4. Peningkatan Kualitas Sumber Daya Manusia

Menurut teori modal manusia (Human Capital Theory) yang dikembangkan Becker (1964), investasi pada pendidikan, kesehatan, dan pelatihan akan meningkatkan produktivitas tenaga kerja sehingga mempercepat pertumbuhan ekonomi.

Dalam konteks Kota Padangsidimpuan, peningkatan kompetensi tenaga kerja, pelatihan kewirausahaan, serta penguatan keterampilan digital menjadi strategi penting untuk meningkatkan daya saing ekonomi daerah.

5. Transformasi Digital

Transformasi digital merupakan salah satu sumber pertumbuhan ekonomi baru.
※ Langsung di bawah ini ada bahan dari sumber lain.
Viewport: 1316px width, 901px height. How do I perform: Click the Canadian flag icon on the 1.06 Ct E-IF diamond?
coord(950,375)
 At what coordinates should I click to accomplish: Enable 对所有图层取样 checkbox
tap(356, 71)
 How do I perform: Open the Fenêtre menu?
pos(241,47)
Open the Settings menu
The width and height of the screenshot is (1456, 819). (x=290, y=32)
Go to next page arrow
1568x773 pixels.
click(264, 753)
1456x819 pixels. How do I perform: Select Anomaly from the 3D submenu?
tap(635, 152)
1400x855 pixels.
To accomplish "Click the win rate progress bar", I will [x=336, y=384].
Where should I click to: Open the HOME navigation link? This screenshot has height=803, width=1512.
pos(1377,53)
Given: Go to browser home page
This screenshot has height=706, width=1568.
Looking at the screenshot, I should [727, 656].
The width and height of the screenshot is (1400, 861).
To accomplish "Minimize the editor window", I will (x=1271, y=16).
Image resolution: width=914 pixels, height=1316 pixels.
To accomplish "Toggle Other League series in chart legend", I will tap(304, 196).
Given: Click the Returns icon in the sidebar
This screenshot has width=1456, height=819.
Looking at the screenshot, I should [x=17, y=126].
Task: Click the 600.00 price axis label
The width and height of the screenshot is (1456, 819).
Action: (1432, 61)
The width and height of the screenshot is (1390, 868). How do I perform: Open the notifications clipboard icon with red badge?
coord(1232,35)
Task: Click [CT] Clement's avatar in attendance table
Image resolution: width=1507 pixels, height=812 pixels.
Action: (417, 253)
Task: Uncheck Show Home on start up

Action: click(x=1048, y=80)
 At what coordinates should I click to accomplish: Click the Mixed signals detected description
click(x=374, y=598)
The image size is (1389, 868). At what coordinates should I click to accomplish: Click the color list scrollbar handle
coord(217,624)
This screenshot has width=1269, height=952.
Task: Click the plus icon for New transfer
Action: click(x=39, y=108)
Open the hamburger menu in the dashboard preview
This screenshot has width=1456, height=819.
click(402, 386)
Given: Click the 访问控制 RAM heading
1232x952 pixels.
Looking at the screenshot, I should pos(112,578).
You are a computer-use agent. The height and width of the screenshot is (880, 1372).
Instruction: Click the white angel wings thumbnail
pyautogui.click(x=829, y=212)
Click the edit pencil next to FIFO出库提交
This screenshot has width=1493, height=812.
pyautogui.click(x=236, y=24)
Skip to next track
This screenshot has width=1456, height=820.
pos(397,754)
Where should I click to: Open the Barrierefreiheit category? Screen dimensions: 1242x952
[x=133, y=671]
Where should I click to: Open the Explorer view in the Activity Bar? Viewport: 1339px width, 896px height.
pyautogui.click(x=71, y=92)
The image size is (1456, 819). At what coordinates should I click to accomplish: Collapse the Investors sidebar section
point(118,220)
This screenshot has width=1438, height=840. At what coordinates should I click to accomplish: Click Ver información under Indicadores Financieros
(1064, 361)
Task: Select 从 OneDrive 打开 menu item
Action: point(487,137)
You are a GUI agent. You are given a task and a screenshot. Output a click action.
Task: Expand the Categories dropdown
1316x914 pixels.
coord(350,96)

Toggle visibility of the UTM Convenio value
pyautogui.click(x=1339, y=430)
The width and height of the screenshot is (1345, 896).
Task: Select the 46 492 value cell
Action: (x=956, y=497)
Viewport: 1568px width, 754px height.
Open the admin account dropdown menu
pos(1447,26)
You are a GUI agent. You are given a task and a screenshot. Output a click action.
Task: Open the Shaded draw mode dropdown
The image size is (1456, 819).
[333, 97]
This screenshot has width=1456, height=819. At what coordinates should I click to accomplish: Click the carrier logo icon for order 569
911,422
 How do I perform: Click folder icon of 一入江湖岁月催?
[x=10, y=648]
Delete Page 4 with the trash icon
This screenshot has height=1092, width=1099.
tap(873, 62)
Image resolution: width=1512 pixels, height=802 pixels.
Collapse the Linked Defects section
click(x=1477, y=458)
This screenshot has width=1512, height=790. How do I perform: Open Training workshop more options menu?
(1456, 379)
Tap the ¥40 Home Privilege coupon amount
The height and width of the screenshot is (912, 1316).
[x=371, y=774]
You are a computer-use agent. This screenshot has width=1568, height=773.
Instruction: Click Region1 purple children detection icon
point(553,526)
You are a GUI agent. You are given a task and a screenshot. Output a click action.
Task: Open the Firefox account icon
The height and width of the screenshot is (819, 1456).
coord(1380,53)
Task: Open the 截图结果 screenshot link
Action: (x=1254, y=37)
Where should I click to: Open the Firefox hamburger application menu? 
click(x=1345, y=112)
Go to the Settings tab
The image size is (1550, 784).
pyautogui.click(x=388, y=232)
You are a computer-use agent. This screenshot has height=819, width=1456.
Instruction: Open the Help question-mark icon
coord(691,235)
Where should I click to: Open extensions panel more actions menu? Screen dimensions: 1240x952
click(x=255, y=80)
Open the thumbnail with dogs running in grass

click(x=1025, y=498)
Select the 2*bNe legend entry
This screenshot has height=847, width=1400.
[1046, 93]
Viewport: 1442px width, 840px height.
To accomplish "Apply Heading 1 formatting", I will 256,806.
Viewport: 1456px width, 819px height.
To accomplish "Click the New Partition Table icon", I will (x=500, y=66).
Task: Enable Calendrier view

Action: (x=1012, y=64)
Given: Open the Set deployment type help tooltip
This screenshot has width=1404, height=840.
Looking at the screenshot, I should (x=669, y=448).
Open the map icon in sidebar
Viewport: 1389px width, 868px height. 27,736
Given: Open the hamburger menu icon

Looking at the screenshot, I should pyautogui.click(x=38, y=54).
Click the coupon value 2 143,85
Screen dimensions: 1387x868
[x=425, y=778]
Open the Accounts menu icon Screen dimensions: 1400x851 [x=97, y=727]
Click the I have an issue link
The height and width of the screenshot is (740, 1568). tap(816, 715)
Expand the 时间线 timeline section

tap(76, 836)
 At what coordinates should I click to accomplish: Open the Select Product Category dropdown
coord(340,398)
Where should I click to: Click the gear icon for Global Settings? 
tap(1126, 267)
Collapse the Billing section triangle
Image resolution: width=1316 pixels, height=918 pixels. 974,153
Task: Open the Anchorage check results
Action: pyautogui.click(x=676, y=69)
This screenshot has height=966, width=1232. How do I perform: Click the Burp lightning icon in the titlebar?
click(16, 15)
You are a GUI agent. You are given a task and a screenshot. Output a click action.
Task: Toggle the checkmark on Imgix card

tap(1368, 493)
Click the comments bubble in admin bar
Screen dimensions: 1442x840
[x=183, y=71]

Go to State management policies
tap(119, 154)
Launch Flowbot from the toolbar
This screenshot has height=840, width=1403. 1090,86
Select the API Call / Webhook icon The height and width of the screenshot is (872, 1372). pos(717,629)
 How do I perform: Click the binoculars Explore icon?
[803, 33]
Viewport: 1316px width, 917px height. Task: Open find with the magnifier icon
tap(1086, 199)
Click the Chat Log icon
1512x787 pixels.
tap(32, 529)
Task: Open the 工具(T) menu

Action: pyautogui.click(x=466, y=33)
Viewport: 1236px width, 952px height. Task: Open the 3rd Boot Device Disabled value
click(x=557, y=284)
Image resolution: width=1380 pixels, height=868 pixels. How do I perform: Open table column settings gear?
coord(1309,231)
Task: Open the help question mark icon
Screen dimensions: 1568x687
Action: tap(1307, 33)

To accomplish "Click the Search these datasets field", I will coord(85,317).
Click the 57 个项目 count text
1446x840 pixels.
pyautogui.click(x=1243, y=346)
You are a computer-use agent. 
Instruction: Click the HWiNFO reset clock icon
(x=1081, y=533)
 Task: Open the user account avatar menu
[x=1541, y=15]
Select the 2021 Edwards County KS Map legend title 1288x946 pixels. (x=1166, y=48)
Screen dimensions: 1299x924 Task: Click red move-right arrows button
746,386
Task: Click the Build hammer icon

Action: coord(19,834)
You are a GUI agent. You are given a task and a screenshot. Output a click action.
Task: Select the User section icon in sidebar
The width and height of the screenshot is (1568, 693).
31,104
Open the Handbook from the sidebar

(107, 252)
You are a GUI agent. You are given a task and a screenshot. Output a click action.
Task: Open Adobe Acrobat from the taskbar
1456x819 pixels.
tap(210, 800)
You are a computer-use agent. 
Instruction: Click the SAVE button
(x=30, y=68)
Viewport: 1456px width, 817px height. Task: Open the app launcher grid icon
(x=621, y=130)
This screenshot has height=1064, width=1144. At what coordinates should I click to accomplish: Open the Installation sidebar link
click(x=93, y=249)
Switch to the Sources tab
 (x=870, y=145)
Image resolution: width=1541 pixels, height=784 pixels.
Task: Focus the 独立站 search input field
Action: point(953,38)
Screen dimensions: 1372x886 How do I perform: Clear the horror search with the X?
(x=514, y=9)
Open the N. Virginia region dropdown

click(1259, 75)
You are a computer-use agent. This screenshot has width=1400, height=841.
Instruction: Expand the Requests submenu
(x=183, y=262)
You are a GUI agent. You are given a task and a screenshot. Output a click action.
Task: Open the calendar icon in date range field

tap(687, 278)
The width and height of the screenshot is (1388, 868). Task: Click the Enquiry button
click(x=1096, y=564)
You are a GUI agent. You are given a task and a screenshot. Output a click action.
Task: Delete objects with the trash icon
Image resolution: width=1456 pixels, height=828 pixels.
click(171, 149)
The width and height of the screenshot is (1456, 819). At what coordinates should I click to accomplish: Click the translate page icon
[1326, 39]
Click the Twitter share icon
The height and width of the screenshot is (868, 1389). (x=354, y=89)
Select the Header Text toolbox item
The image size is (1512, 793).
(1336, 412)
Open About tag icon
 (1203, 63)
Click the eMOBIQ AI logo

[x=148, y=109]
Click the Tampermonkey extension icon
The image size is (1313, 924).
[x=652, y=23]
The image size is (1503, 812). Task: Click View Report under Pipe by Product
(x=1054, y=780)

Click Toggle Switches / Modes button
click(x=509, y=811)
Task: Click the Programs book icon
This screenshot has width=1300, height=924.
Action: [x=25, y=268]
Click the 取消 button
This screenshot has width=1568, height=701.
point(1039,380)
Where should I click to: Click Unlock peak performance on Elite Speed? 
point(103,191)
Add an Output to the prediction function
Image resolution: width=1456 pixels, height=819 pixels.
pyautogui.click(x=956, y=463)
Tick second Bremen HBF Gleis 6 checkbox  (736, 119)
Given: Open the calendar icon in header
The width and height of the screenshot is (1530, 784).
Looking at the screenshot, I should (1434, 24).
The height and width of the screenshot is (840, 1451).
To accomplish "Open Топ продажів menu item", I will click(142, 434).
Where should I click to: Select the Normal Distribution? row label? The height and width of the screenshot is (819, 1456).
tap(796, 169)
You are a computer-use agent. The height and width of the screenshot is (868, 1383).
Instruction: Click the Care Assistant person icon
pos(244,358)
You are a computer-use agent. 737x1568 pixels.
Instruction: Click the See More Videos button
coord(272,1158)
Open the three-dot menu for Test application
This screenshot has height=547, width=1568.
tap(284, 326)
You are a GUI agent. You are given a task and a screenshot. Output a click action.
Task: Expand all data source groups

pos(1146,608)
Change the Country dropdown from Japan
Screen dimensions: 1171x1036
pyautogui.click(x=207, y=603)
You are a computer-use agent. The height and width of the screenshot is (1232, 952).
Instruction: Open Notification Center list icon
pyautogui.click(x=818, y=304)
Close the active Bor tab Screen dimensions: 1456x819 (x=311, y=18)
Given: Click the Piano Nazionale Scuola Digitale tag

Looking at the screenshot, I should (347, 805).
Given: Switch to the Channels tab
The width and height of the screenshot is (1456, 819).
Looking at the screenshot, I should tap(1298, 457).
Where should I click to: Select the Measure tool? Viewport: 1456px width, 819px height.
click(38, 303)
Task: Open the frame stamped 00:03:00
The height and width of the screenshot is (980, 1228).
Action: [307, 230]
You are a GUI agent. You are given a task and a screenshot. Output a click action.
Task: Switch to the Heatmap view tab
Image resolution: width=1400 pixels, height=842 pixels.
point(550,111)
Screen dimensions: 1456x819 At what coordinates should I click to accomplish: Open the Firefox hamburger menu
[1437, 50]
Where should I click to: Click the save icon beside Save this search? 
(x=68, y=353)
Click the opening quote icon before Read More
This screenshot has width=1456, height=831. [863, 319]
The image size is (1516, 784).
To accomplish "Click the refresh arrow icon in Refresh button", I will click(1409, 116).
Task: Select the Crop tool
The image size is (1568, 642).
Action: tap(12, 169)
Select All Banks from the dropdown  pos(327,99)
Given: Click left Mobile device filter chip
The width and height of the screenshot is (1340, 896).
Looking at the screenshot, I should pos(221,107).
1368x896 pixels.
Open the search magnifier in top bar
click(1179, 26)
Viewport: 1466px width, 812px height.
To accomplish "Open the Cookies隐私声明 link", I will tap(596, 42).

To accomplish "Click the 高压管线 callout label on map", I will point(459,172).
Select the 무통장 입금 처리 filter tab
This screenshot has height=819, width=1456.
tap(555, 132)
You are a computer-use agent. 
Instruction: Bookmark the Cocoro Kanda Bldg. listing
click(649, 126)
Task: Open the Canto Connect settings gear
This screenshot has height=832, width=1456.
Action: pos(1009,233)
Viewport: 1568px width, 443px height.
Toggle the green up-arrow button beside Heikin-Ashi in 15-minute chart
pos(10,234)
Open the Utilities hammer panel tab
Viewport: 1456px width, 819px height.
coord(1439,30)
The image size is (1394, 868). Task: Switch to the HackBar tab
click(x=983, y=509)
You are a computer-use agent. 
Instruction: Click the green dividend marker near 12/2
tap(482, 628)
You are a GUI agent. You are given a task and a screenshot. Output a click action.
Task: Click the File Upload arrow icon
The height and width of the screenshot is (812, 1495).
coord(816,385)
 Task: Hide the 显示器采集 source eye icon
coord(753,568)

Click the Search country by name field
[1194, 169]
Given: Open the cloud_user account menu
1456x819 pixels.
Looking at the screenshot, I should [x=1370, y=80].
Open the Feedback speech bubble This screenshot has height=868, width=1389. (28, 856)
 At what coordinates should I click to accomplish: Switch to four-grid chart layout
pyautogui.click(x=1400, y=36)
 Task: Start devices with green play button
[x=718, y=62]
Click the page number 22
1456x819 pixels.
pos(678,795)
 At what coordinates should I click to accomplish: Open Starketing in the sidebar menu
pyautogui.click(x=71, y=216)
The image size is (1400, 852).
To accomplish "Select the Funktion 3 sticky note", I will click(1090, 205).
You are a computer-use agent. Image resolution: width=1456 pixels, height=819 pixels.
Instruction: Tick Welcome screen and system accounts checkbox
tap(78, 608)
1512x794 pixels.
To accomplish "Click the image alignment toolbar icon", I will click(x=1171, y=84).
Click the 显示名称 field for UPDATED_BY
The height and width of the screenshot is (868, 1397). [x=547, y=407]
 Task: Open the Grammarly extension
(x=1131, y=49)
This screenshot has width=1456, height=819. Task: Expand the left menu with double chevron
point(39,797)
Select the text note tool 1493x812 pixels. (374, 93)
Digitalisasi pelayanan publik, sistem pembayaran elektronik, pemasaran digital UMKM, dan pengembangan ekonomi berbasis teknologi akan meningkatkan efisiensi transaksi sekaligus memperluas akses pasar.

Digitalisasi juga mendukung kebijakan efisiensi karena mampu menekan biaya administrasi pemerintah tanpa mengurangi kualitas pelayanan publik.

Dalam konsep public expenditure management, efisiensi tidak identik dengan pengurangan anggaran, tetapi lebih menekankan pada peningkatan efektivitas penggunaan anggaran. Oleh karena itu, pemerintah daerah perlu mengalihkan belanja yang bersifat administratif menuju belanja produktif yang memiliki multiplier effect tinggi terhadap perekonomian.

Belanja produktif tersebut antara lain meliputi pembangunan infrastruktur ekonomi, pemberdayaan UMKM, peningkatan kualitas pendidikan dan kesehatan, pengembangan digitalisasi, serta program penciptaan lapangan kerja.

Dengan strategi tersebut, kebijakan efisiensi justru dapat meningkatkan kualitas pertumbuhan ekonomi karena setiap rupiah belanja pemerintah menghasilkan manfaat ekonomi yang lebih besar.

Kondisi ekonomi Kota Padangsidimpuan menunjukkan kinerja yang relatif baik dengan pertumbuhan ekonomi sebesar 5,01 persen pada tahun 2024.

Struktur ekonomi yang didominasi sektor perdagangan, jasa, konstruksi, dan pertanian memberikan peluang besar bagi pemerintah daerah untuk mempertahankan bahkan meningkatkan pertumbuhan ekonomi di tengah kebijakan efisiensi anggaran.

Faktor pengungkit utama pertumbuhan ekonomi meliputi penguatan UMKM, peningkatan investasi swasta, pengembangan ekonomi kreatif dan pariwisata, peningkatan kualitas sumber daya manusia, serta transformasi digital. Efisiensi anggaran perlu diarahkan pada peningkatan kualitas belanja pemerintah sehingga mampu menghasilkan pertumbuhan ekonomi yang inklusif, berkelanjutan, dan berdaya saing.